- **REQUIRED ACTION**: Reproduce verbatim the entries starting at the line containing "Describe the element at coordinates (804, 702)" and ending at the line containing "This screenshot has height=592, width=1269.", including both of those lines.

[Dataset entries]
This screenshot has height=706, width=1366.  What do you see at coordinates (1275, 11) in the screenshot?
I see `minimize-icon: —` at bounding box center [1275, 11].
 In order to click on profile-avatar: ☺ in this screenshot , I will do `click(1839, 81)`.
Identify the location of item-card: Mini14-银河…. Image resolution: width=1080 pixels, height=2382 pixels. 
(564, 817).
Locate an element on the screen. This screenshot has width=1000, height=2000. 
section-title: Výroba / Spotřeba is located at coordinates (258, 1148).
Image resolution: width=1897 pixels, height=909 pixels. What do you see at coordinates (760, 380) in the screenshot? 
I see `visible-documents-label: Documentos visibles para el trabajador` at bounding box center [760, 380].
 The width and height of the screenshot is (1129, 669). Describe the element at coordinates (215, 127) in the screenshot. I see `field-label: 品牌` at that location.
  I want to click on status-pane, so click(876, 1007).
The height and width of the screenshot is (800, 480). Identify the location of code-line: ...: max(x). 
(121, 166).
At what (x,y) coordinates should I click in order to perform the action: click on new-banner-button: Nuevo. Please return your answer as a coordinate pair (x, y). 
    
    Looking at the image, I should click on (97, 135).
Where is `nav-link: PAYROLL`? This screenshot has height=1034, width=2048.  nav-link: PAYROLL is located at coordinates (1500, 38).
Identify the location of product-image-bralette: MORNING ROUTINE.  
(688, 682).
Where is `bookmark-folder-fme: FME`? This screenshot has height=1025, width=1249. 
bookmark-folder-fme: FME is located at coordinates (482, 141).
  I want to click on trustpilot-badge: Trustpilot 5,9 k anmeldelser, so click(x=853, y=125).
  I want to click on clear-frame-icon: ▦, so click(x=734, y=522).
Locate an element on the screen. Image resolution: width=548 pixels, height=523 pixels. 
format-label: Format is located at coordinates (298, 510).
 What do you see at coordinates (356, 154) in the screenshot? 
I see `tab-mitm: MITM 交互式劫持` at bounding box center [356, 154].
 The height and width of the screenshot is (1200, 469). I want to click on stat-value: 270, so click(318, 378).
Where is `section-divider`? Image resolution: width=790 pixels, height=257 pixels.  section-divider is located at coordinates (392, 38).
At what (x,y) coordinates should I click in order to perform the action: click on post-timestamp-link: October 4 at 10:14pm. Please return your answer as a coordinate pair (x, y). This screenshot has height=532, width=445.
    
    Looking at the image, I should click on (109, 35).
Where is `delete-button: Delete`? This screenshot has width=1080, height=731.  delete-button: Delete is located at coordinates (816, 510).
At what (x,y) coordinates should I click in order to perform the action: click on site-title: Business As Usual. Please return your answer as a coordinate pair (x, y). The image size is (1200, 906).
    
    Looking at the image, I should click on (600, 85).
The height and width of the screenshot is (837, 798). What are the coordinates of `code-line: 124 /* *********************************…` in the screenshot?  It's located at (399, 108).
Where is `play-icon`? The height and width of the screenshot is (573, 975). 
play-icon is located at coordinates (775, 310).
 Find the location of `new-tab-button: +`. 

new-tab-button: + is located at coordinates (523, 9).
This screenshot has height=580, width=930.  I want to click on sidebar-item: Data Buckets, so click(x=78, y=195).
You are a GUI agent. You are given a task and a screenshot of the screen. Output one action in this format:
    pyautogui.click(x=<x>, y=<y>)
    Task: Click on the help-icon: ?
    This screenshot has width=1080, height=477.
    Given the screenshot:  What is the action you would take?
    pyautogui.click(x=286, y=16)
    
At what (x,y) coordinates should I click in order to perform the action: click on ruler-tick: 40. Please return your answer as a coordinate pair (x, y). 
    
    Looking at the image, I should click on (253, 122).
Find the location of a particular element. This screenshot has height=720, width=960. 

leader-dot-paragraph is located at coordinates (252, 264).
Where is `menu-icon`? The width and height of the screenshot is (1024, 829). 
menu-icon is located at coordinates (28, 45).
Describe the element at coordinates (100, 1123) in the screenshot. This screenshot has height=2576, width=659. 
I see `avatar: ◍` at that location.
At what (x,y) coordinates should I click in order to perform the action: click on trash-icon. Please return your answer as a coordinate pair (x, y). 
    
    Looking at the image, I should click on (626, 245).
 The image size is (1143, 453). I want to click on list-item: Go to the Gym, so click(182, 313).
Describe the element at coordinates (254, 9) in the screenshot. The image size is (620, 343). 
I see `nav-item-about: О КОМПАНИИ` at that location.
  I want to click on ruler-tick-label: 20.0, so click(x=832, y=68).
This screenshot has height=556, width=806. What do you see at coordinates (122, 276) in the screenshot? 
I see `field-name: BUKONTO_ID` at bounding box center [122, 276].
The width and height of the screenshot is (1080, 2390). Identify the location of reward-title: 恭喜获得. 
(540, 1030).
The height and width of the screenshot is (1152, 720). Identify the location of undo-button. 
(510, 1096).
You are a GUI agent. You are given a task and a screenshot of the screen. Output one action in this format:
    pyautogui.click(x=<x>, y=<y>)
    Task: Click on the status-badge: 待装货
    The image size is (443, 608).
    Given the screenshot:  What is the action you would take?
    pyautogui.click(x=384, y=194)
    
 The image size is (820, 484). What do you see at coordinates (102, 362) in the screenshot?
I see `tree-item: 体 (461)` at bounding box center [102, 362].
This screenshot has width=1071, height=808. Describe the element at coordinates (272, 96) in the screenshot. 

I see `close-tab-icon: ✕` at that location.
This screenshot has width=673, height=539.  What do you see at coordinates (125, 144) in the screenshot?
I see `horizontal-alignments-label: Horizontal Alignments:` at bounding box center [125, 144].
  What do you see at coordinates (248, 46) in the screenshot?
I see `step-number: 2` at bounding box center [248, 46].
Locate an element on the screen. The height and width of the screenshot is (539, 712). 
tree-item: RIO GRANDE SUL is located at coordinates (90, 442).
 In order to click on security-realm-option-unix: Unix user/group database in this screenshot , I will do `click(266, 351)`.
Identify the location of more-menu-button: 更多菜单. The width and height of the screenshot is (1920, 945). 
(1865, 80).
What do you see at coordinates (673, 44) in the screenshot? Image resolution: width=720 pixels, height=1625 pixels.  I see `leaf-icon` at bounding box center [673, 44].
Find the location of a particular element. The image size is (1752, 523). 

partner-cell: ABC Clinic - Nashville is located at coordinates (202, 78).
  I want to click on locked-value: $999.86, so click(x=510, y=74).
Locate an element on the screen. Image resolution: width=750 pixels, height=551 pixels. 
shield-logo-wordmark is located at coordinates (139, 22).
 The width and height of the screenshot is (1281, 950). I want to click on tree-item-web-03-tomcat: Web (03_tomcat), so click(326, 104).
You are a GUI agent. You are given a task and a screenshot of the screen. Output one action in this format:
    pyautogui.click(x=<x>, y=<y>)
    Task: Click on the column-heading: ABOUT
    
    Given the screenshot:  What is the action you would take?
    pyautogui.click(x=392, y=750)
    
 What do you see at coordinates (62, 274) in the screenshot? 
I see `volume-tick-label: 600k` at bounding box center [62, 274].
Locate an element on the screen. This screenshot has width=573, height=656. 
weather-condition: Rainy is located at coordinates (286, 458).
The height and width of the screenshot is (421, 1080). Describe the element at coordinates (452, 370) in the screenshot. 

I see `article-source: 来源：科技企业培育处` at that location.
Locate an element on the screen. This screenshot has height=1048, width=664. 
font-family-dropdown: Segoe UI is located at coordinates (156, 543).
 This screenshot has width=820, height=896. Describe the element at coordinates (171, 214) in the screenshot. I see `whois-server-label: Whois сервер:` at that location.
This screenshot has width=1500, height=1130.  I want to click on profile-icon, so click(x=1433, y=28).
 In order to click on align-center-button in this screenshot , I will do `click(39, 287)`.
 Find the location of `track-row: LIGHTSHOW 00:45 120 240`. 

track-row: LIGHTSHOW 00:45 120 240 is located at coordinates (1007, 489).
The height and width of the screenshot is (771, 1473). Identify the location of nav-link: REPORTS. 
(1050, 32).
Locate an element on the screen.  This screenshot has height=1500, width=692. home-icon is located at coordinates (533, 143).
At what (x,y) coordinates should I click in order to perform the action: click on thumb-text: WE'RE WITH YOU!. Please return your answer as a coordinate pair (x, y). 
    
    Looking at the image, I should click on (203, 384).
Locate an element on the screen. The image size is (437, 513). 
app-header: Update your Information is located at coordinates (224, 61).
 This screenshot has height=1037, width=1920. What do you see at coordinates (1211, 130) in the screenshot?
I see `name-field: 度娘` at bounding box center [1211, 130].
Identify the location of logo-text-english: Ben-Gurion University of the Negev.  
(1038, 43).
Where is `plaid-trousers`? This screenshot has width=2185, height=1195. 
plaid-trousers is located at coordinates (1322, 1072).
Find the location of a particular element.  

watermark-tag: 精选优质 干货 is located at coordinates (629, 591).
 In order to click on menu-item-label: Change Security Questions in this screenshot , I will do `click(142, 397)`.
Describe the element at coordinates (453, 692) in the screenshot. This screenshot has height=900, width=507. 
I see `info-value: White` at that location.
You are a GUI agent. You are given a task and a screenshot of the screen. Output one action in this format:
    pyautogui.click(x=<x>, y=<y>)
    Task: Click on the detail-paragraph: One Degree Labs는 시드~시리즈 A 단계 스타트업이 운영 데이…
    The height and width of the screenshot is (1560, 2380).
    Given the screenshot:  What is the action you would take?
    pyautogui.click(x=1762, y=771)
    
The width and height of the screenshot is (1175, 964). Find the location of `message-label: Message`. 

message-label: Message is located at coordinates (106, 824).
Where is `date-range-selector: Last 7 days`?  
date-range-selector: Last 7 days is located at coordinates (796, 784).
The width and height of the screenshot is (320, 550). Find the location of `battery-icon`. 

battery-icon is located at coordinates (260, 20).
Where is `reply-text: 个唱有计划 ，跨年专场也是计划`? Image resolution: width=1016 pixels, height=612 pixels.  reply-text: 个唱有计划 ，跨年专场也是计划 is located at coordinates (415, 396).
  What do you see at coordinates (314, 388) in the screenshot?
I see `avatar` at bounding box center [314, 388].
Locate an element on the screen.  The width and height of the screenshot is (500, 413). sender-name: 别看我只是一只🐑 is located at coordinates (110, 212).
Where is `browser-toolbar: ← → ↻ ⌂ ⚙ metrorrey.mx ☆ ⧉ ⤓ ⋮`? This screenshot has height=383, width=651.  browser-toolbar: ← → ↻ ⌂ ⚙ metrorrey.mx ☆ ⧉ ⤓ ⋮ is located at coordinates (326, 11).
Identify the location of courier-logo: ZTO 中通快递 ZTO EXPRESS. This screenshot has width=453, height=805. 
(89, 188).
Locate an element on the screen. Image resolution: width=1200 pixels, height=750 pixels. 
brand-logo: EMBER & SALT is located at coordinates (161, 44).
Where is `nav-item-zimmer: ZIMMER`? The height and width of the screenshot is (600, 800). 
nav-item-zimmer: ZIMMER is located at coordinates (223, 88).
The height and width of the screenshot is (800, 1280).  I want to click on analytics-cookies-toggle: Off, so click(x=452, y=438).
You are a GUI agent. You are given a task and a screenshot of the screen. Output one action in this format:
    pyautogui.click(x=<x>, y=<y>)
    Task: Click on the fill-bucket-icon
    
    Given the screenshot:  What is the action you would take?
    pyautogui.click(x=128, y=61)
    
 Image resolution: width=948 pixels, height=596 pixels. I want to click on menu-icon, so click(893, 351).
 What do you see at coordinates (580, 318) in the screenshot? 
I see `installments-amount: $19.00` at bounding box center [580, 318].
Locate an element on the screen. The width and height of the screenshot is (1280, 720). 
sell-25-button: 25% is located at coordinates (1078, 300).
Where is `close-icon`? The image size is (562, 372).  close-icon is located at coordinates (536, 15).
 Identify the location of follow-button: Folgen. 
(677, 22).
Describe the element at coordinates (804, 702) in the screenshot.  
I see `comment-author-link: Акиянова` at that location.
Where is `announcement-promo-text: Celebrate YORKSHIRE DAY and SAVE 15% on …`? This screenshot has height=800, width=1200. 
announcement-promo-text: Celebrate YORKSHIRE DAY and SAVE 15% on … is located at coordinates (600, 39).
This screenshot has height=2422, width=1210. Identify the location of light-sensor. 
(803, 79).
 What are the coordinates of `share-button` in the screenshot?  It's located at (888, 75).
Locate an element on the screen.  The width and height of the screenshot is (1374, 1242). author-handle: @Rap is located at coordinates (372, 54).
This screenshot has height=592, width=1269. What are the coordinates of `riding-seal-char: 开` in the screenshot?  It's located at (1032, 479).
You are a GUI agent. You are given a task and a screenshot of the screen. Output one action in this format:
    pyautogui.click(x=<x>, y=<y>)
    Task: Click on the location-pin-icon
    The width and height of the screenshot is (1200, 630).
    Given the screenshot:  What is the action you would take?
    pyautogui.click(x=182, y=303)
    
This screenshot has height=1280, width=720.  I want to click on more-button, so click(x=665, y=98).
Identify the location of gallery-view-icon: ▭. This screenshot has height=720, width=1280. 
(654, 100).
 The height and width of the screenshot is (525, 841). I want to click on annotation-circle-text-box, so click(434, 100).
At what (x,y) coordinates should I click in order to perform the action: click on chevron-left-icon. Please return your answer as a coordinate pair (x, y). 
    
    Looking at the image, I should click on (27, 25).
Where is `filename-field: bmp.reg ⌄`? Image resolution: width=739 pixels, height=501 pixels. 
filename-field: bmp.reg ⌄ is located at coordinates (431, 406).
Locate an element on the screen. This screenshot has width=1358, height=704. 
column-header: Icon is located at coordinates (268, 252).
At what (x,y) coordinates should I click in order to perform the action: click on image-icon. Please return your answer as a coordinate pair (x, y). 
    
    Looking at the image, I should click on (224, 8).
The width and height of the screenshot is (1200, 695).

- **ANSWER BELOW**:
Describe the element at coordinates (804, 702) in the screenshot.  
I see `comment-author-link: Акиянова` at that location.
Where is `announcement-promo-text: Celebrate YORKSHIRE DAY and SAVE 15% on …`? This screenshot has height=800, width=1200. 
announcement-promo-text: Celebrate YORKSHIRE DAY and SAVE 15% on … is located at coordinates (600, 39).
This screenshot has height=2422, width=1210. Identify the location of light-sensor. 
(803, 79).
 What are the coordinates of `share-button` in the screenshot?  It's located at (888, 75).
Locate an element on the screen.  The width and height of the screenshot is (1374, 1242). author-handle: @Rap is located at coordinates (372, 54).
This screenshot has height=592, width=1269. What are the coordinates of `riding-seal-char: 开` in the screenshot?  It's located at (1032, 479).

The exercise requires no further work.